Taking McCall to Italy, though, changes the tone and timbre of his dirty deeds, insofar as it feels like we’re in the realm of a modern-day giallo. We’re still rooting for him to take out the trash, but Equalizer 3’s moments of arterial violence are laced with a new international flavor of unnerving horror that make it one of the most distinct films of its type in some time, which is saying a lot given the operatic highs of John Wick: Chapter 4’s journey to Paris.
That’s a flavor the film does need, though, given how vanilla much of the rest of it is. The overarching plot of Equalizer 3 is pretty boilerplate, with the Camorra wanting to turn the tiny coastal town of Altamonte into a money-printing tourist trap. And the crime syndicate is more than willing to shake down the populace to do so. Unfortunately, the shakedown happens around the same time that McCall finds himself in Altamonte, recovering from his wine-tasting excursion by sightseeing, befriending the locals, and sampling the local cuisine.

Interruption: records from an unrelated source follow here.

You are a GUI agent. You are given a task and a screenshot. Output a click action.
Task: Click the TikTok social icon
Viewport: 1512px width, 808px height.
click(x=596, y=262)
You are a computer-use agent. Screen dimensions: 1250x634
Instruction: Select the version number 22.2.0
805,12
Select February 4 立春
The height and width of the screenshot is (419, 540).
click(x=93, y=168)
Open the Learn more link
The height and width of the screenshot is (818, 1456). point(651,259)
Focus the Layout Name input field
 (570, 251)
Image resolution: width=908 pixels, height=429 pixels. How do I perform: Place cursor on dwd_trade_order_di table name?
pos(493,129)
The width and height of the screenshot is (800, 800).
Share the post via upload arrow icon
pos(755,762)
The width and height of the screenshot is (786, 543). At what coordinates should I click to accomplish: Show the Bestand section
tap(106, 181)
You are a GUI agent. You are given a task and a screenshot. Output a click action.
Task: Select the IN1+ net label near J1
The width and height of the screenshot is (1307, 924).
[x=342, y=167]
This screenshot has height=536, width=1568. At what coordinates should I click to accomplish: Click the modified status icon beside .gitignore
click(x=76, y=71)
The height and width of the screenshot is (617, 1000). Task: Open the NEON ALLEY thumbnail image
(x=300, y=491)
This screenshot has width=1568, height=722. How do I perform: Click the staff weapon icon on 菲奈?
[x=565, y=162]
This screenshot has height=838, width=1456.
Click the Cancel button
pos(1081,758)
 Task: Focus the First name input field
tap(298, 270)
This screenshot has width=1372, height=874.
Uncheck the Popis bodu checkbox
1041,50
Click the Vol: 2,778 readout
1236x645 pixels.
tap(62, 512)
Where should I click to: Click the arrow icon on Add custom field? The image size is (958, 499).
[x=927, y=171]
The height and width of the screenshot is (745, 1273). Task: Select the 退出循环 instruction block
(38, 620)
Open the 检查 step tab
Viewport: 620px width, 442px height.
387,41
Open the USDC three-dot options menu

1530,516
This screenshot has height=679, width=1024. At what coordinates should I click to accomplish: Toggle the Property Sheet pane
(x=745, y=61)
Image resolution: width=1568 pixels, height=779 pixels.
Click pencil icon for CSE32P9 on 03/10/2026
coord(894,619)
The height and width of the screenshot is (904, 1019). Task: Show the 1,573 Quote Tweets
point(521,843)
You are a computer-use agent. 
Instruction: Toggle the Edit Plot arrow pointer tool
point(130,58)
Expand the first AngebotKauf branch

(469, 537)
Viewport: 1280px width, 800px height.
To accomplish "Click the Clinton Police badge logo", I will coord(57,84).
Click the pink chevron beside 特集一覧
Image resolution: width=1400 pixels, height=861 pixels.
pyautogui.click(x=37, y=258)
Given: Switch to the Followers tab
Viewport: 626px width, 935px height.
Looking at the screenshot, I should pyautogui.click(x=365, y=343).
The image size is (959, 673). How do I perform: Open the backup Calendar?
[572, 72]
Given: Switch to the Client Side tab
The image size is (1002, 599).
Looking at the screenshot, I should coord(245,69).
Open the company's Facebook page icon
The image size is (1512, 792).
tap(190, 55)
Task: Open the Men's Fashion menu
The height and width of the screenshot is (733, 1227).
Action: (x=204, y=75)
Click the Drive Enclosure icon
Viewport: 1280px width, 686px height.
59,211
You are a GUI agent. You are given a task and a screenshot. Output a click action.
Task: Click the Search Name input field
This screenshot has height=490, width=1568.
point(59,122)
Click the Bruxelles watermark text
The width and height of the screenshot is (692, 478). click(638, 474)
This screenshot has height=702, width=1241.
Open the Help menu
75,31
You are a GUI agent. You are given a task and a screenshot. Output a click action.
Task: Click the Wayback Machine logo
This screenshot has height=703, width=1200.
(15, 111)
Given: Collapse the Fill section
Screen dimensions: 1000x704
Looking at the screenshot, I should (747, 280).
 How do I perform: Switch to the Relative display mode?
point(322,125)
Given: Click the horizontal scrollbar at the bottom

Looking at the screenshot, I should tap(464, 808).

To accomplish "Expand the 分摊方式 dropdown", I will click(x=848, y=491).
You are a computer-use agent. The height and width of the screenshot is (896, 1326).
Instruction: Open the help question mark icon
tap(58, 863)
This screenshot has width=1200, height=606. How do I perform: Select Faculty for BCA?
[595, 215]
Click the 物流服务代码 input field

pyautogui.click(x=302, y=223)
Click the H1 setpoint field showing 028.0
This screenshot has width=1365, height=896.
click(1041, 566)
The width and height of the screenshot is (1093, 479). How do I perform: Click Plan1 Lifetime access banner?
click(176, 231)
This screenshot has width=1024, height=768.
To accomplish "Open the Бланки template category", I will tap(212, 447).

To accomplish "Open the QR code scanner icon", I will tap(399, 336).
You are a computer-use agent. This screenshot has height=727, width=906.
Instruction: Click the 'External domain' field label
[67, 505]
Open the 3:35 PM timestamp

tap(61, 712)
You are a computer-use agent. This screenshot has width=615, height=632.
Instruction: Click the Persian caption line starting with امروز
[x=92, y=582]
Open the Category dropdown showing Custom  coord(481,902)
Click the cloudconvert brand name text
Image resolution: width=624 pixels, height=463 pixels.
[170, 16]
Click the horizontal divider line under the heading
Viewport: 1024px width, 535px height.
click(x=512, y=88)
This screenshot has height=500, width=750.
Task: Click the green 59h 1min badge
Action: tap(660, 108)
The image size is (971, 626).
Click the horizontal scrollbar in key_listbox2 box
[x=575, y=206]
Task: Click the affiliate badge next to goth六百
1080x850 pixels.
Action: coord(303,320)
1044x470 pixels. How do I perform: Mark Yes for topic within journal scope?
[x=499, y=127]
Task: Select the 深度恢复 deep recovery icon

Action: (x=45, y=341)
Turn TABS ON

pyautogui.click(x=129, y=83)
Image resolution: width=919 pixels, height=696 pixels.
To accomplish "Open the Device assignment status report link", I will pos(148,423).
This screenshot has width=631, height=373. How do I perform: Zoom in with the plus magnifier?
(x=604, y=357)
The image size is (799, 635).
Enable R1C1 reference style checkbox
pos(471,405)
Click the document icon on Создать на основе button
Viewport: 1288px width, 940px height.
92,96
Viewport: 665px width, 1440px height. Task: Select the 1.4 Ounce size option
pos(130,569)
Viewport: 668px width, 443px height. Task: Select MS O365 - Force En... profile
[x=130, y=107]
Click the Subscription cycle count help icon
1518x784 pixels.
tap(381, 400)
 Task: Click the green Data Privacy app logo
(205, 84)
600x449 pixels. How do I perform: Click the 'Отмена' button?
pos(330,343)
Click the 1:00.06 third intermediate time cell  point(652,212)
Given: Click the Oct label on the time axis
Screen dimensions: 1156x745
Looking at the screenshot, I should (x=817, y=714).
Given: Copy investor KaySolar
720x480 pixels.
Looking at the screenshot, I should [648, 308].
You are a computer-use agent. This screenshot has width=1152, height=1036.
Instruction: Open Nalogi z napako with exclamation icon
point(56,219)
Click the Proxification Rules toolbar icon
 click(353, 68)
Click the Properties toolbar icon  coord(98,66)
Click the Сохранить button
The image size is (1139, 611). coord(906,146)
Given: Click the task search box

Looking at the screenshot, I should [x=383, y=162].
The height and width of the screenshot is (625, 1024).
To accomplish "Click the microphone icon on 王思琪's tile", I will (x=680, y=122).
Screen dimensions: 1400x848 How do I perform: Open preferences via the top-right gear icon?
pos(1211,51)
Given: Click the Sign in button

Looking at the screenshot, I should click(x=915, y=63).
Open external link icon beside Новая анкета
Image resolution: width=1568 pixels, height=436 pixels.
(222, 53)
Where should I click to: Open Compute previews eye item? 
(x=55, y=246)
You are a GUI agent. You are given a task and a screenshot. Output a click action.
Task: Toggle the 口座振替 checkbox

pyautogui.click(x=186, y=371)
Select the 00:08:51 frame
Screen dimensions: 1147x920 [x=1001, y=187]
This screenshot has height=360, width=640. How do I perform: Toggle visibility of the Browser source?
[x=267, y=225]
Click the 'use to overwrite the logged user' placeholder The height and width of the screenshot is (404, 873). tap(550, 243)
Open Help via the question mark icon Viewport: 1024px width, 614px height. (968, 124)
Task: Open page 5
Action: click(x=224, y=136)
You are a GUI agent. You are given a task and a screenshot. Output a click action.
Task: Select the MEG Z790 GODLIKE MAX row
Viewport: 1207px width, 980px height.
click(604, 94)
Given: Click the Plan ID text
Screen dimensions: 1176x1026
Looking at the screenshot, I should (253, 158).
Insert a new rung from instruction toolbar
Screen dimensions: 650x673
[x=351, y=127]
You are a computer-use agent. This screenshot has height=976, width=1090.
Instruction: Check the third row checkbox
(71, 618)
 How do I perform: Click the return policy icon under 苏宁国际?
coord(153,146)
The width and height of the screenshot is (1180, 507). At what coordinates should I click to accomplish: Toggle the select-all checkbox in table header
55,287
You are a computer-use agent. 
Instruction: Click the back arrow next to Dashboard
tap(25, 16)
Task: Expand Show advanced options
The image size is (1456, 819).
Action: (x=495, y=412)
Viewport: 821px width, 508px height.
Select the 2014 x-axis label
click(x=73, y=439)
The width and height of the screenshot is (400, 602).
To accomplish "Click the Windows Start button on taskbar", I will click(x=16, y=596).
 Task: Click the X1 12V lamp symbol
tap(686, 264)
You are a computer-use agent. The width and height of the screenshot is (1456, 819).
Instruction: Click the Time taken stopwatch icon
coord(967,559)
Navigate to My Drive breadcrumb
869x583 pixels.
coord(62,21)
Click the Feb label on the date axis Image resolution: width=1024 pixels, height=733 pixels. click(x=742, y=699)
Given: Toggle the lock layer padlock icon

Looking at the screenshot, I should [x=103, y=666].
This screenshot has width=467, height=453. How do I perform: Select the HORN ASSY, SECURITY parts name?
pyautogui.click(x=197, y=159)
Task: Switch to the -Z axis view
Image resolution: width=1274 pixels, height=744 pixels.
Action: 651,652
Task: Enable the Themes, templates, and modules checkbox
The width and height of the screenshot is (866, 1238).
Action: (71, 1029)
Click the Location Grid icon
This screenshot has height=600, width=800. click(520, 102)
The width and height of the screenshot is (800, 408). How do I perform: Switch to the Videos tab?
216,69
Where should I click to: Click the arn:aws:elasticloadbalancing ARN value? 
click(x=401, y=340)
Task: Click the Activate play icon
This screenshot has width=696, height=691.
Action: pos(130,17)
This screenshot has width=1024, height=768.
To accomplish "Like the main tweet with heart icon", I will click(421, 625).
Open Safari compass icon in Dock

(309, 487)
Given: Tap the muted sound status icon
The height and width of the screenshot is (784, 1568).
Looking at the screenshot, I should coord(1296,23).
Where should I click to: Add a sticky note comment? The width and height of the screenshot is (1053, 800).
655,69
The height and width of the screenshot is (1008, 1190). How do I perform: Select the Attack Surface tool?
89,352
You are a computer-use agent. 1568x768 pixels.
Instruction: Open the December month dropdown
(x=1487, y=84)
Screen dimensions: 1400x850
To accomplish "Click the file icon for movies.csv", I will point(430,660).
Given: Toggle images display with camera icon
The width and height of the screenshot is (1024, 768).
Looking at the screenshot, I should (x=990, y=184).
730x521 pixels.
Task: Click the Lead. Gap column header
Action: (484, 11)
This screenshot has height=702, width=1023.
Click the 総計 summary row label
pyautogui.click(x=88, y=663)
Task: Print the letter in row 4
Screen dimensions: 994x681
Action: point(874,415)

You can quickly guess where Equalizer 3 is going from there, which makes the stretches where the C.I.A. is tracking down drug shipments and the mob is running around Altamonte collecting protection money and beating down cops feel like a grind. But the fine details count for a lot. Much of the strength of this series comes down to the small interpersonal moments, of seeing the world that McCall feels so driven to defend, and all the ways he chooses to be a warm point of light within it. And like its predecessors, Equalizer 3 is alive to that feeling.
Washington’s charisma also goes a long way toward conveying that vision, and he does incredibly subtle work at conveying all the ways that McCall goes about coping with his O.C.D. You sense that he’s figured out how to walk out of a room before he even sits down, as well as in the amount of anger he levels over minor injustices without cranking up to murder mode. All these aspects are never so pronounced as seeing him interact with Dakota Fanning’s C.I.A. agent Emma Collins, which results in an unexpectedly heartwarming Man on Fire reunion that winds up being a showcase for Washington finally leaning into the oldhead part of his career.
Throughout, cinematographer Robert Richardson whips up some stunning, naturally lit shots across set pieces that suggest less the shootouts and hardware-store brawls of the first two Equalizer films than the lurching terror of a Mario Bava production. Even more than the change in his character’s demeanor, the camera seems to morph Washington into an unholy gargoyle when the blood starts flowing. He looms in shadows and doorways like he’s 20-feet tall, willing to inflict the most gruesome violence of the entire series on his Camorra prey.
There’s a parallel stretch of the finale where McCall follows a dying man through the streets of Altamonte while a religious festival happens blocks away that would feel right at home in The Godfather’s bravura climax. But Equalizer 3 is still a little too beholden to the action-movie standards and expectations of its genre to reach the heights of the baptism sequence from Francis Ford Coppola’s classic. When the chips fall into place, though, showing why and how McCall wound up in Italy in the first place, it’s hard not to feel like the filmmakers at least recognize the power in leaving their hero in the same place: as a purposeful monster who, to paraphrase McCall himself, has found himself exactly where he’s supposed to be.